Problem statement:
Count how many lines in the records below contain the string "empty", treating uppercase and lowercase as different, and reply with that number alone.

Listed entries:
— start —
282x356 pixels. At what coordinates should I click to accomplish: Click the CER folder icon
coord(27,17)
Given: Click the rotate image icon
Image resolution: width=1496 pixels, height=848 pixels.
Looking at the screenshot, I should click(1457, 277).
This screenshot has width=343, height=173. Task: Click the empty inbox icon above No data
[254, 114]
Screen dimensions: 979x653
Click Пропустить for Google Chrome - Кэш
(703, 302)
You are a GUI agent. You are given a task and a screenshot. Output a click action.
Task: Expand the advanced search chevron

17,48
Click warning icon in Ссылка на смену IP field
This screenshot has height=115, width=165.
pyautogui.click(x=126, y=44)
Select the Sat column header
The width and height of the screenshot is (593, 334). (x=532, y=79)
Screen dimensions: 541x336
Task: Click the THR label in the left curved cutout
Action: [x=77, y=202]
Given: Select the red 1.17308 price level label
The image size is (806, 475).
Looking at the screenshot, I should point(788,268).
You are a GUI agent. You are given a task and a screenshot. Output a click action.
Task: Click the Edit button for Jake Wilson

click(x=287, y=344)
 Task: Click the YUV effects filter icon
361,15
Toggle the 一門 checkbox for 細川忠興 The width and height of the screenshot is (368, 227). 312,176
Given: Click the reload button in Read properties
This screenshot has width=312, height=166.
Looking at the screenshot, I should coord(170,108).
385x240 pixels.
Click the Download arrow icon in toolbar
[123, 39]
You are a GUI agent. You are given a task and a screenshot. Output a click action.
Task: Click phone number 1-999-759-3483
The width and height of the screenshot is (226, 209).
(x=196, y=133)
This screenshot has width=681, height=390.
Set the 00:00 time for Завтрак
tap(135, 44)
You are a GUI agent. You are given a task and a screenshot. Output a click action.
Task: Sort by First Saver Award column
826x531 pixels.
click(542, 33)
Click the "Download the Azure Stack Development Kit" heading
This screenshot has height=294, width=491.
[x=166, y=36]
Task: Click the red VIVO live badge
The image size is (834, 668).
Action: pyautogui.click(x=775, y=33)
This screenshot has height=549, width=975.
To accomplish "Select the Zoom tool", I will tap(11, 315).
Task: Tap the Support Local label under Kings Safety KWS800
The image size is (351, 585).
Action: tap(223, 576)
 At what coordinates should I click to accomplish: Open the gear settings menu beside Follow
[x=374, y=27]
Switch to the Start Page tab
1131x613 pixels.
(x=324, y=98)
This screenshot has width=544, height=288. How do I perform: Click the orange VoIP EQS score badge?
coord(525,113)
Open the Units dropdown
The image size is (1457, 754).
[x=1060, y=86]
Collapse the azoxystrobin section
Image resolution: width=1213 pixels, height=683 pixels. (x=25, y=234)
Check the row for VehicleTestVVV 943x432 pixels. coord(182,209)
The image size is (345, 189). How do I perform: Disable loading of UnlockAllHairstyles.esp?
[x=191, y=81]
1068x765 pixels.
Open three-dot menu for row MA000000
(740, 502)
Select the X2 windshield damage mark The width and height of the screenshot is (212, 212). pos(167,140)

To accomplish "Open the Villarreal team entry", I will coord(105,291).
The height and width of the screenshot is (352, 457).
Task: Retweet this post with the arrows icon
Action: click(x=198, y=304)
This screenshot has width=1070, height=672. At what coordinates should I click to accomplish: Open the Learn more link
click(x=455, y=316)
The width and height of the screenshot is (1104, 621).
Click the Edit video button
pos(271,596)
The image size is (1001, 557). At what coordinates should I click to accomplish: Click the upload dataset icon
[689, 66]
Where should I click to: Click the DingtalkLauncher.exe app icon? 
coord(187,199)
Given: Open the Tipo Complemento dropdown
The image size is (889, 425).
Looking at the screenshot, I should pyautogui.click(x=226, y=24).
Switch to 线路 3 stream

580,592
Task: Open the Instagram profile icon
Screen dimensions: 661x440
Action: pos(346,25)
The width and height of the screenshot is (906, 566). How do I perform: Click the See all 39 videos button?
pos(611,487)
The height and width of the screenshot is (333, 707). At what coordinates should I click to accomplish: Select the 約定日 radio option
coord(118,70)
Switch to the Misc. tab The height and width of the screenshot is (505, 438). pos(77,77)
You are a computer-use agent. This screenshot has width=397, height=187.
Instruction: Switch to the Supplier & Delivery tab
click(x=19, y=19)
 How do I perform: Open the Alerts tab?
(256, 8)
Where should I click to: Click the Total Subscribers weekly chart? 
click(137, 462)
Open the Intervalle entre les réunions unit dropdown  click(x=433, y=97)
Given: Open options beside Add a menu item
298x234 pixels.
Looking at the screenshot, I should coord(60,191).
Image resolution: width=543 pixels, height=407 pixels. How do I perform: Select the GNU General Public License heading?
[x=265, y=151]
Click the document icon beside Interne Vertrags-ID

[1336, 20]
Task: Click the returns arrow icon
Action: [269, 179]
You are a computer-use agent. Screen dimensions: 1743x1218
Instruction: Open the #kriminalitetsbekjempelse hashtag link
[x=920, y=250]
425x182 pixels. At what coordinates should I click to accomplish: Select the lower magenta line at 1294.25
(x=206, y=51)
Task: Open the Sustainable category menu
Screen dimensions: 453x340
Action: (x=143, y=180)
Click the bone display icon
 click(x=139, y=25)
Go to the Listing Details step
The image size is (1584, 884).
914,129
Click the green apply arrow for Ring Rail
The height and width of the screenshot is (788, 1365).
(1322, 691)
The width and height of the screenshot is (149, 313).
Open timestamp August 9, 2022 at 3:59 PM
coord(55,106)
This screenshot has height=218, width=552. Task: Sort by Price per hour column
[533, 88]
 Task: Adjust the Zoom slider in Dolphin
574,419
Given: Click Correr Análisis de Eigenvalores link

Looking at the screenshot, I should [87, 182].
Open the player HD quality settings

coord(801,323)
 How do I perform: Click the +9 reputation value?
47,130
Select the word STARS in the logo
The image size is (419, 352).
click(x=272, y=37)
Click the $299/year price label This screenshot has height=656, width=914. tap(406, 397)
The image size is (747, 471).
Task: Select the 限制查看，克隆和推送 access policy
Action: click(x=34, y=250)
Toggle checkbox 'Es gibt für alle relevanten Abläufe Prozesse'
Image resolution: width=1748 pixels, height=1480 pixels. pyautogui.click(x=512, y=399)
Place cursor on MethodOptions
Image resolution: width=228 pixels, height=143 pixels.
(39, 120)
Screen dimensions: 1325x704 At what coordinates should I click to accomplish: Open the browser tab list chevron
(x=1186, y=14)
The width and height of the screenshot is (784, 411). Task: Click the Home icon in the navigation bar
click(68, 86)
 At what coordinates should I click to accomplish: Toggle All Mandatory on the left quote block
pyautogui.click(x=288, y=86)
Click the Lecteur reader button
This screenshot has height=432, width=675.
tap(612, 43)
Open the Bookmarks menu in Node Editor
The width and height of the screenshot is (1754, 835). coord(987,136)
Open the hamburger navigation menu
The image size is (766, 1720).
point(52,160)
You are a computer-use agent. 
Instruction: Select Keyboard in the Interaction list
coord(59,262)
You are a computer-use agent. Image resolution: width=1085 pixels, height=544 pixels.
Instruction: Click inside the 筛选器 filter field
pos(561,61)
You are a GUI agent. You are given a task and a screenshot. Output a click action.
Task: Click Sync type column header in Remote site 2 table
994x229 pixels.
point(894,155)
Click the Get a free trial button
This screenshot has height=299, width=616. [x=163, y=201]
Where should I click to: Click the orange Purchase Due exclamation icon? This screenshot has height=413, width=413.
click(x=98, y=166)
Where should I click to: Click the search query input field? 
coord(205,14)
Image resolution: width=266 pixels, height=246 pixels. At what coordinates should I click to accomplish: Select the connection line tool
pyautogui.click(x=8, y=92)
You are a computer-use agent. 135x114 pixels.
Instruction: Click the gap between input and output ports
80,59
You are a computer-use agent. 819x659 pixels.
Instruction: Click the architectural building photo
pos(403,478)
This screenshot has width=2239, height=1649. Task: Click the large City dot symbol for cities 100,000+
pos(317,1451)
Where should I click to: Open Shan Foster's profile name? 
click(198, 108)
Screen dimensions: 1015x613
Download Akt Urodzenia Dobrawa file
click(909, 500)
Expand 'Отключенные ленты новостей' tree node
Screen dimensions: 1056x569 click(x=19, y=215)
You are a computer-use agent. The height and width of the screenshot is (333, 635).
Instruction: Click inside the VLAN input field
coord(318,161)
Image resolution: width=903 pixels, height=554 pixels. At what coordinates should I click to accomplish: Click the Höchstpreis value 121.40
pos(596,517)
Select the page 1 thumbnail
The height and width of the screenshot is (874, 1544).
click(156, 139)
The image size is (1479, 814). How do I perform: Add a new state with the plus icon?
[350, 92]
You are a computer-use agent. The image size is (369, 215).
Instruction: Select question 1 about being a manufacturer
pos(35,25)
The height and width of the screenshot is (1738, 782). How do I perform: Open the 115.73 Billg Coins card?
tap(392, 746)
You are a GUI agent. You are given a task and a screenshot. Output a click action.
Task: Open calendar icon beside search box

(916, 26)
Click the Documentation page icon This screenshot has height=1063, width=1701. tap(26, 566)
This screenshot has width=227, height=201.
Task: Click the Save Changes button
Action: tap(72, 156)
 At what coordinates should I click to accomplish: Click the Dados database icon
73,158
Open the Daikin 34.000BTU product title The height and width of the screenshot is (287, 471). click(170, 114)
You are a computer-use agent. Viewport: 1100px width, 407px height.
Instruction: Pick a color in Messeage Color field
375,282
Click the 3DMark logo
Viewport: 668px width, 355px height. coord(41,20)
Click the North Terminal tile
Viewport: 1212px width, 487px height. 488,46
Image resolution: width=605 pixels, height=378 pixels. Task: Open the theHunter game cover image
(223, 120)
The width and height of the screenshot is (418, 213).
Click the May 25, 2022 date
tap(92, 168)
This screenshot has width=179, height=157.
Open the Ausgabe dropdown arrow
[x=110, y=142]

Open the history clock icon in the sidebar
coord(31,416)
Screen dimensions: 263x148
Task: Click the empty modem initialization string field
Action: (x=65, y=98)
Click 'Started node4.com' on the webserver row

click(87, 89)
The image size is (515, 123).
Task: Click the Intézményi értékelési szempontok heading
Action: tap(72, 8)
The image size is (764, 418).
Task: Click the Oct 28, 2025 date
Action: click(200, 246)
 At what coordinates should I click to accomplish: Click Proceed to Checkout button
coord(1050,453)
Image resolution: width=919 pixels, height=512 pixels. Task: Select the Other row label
— end —
Worked solution:
2